** start of ENTRIES SHOWN **

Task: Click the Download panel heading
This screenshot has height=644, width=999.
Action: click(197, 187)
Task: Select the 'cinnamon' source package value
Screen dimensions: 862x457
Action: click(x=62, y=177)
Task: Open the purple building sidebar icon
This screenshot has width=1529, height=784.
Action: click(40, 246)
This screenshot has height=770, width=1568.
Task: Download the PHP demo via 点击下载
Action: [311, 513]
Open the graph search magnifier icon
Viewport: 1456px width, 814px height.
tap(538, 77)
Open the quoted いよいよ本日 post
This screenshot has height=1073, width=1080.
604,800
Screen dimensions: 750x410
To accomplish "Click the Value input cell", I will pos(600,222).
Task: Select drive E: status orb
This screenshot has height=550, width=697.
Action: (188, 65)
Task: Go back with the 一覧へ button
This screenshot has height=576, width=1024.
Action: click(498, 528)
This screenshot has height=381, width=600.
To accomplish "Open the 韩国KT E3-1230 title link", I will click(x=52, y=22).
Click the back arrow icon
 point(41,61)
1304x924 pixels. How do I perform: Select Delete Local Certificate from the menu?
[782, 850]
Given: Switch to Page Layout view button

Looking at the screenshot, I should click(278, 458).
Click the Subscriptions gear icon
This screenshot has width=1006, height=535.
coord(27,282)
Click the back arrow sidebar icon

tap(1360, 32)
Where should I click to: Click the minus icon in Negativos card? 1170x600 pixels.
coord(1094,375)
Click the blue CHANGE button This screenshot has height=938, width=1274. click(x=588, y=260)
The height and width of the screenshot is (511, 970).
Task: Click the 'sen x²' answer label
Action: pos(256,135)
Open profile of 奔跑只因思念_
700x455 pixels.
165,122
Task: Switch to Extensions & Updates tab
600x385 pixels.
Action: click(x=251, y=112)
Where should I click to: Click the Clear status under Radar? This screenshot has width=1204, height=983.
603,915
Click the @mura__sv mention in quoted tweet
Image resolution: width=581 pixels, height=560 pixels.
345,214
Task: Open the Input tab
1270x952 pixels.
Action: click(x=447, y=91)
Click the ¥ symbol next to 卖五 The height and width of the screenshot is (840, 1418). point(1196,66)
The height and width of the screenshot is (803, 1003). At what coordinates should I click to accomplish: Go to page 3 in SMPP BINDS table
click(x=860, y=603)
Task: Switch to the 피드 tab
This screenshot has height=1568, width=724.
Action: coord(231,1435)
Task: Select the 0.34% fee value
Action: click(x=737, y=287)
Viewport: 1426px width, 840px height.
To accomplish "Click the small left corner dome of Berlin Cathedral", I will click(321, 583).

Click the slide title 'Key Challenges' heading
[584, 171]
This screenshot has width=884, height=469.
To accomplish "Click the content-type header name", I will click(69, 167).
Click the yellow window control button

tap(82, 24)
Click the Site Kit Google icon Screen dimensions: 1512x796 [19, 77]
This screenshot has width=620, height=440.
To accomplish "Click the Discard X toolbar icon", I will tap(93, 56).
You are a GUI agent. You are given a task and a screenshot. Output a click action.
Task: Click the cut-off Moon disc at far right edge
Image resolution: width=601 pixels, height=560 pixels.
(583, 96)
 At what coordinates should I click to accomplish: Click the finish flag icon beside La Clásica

** end of ENTRIES SHOWN **

DIRECTIVE
Render the material above as a Markdown table with the columns "No." and "Entry", numbering each line in order under "No." and omitting blank lines.

RESULT OF THIS EXERCISE
| No. | Entry |
|---|---|
| 1 | Task: Click the Download panel heading |
| 2 | This screenshot has height=644, width=999. |
| 3 | Action: click(197, 187) |
| 4 | Task: Select the 'cinnamon' source package value |
| 5 | Screen dimensions: 862x457 |
| 6 | Action: click(x=62, y=177) |
| 7 | Task: Open the purple building sidebar icon |
| 8 | This screenshot has width=1529, height=784. |
| 9 | Action: click(40, 246) |
| 10 | This screenshot has height=770, width=1568. |
| 11 | Task: Download the PHP demo via 点击下载 |
| 12 | Action: [311, 513] |
| 13 | Open the graph search magnifier icon |
| 14 | Viewport: 1456px width, 814px height. |
| 15 | tap(538, 77) |
| 16 | Open the quoted いよいよ本日 post |
| 17 | This screenshot has height=1073, width=1080. |
| 18 | 604,800 |
| 19 | Screen dimensions: 750x410 |
| 20 | To accomplish "Click the Value input cell", I will pos(600,222). |
| 21 | Task: Select drive E: status orb |
| 22 | This screenshot has height=550, width=697. |
| 23 | Action: (188, 65) |
| 24 | Task: Go back with the 一覧へ button |
| 25 | This screenshot has height=576, width=1024. |
| 26 | Action: click(498, 528) |
| 27 | This screenshot has height=381, width=600. |
| 28 | To accomplish "Open the 韩国KT E3-1230 title link", I will click(x=52, y=22). |
| 29 | Click the back arrow icon |
| 30 |  point(41,61) |
| 31 | 1304x924 pixels. How do I perform: Select Delete Local Certificate from the menu? |
| 32 | [782, 850] |
| 33 | Given: Switch to Page Layout view button |
| 34 | Looking at the screenshot, I should click(278, 458). |
| 35 | Click the Subscriptions gear icon |
| 36 | This screenshot has width=1006, height=535. |
| 37 | coord(27,282) |
| 38 | Click the back arrow sidebar icon |
| 39 | tap(1360, 32) |
| 40 | Where should I click to: Click the minus icon in Negativos card? 1170x600 pixels. |
| 41 | coord(1094,375) |
| 42 | Click the blue CHANGE button This screenshot has height=938, width=1274. click(x=588, y=260) |
| 43 | The height and width of the screenshot is (511, 970). |
| 44 | Task: Click the 'sen x²' answer label |
| 45 | Action: pos(256,135) |
| 46 | Open profile of 奔跑只因思念_ |
| 47 | 700x455 pixels. |
| 48 | 165,122 |
| 49 | Task: Switch to Extensions & Updates tab |
| 50 | 600x385 pixels. |
| 51 | Action: click(x=251, y=112) |
| 52 | Where should I click to: Click the Clear status under Radar? This screenshot has width=1204, height=983. |
| 53 | 603,915 |
| 54 | Click the @mura__sv mention in quoted tweet |
| 55 | Image resolution: width=581 pixels, height=560 pixels. |
| 56 | 345,214 |
| 57 | Task: Open the Input tab |
| 58 | 1270x952 pixels. |
| 59 | Action: click(x=447, y=91) |
| 60 | Click the ¥ symbol next to 卖五 The height and width of the screenshot is (840, 1418). point(1196,66) |
| 61 | The height and width of the screenshot is (803, 1003). At what coordinates should I click to accomplish: Go to page 3 in SMPP BINDS table |
| 62 | click(x=860, y=603) |
| 63 | Task: Switch to the 피드 tab |
| 64 | This screenshot has height=1568, width=724. |
| 65 | Action: coord(231,1435) |
| 66 | Task: Select the 0.34% fee value |
| 67 | Action: click(x=737, y=287) |
| 68 | Viewport: 1426px width, 840px height. |
| 69 | To accomplish "Click the small left corner dome of Berlin Cathedral", I will click(321, 583). |
| 70 | Click the slide title 'Key Challenges' heading |
| 71 | [584, 171] |
| 72 | This screenshot has width=884, height=469. |
| 73 | To accomplish "Click the content-type header name", I will click(69, 167). |
| 74 | Click the yellow window control button |
| 75 | tap(82, 24) |
| 76 | Click the Site Kit Google icon Screen dimensions: 1512x796 [19, 77] |
| 77 | This screenshot has width=620, height=440. |
| 78 | To accomplish "Click the Discard X toolbar icon", I will tap(93, 56). |
| 79 | You are a GUI agent. You are given a task and a screenshot. Output a click action. |
| 80 | Task: Click the cut-off Moon disc at far right edge |
| 81 | Image resolution: width=601 pixels, height=560 pixels. |
| 82 | (583, 96) |
| 83 |  At what coordinates should I click to accomplish: Click the finish flag icon beside La Clásica |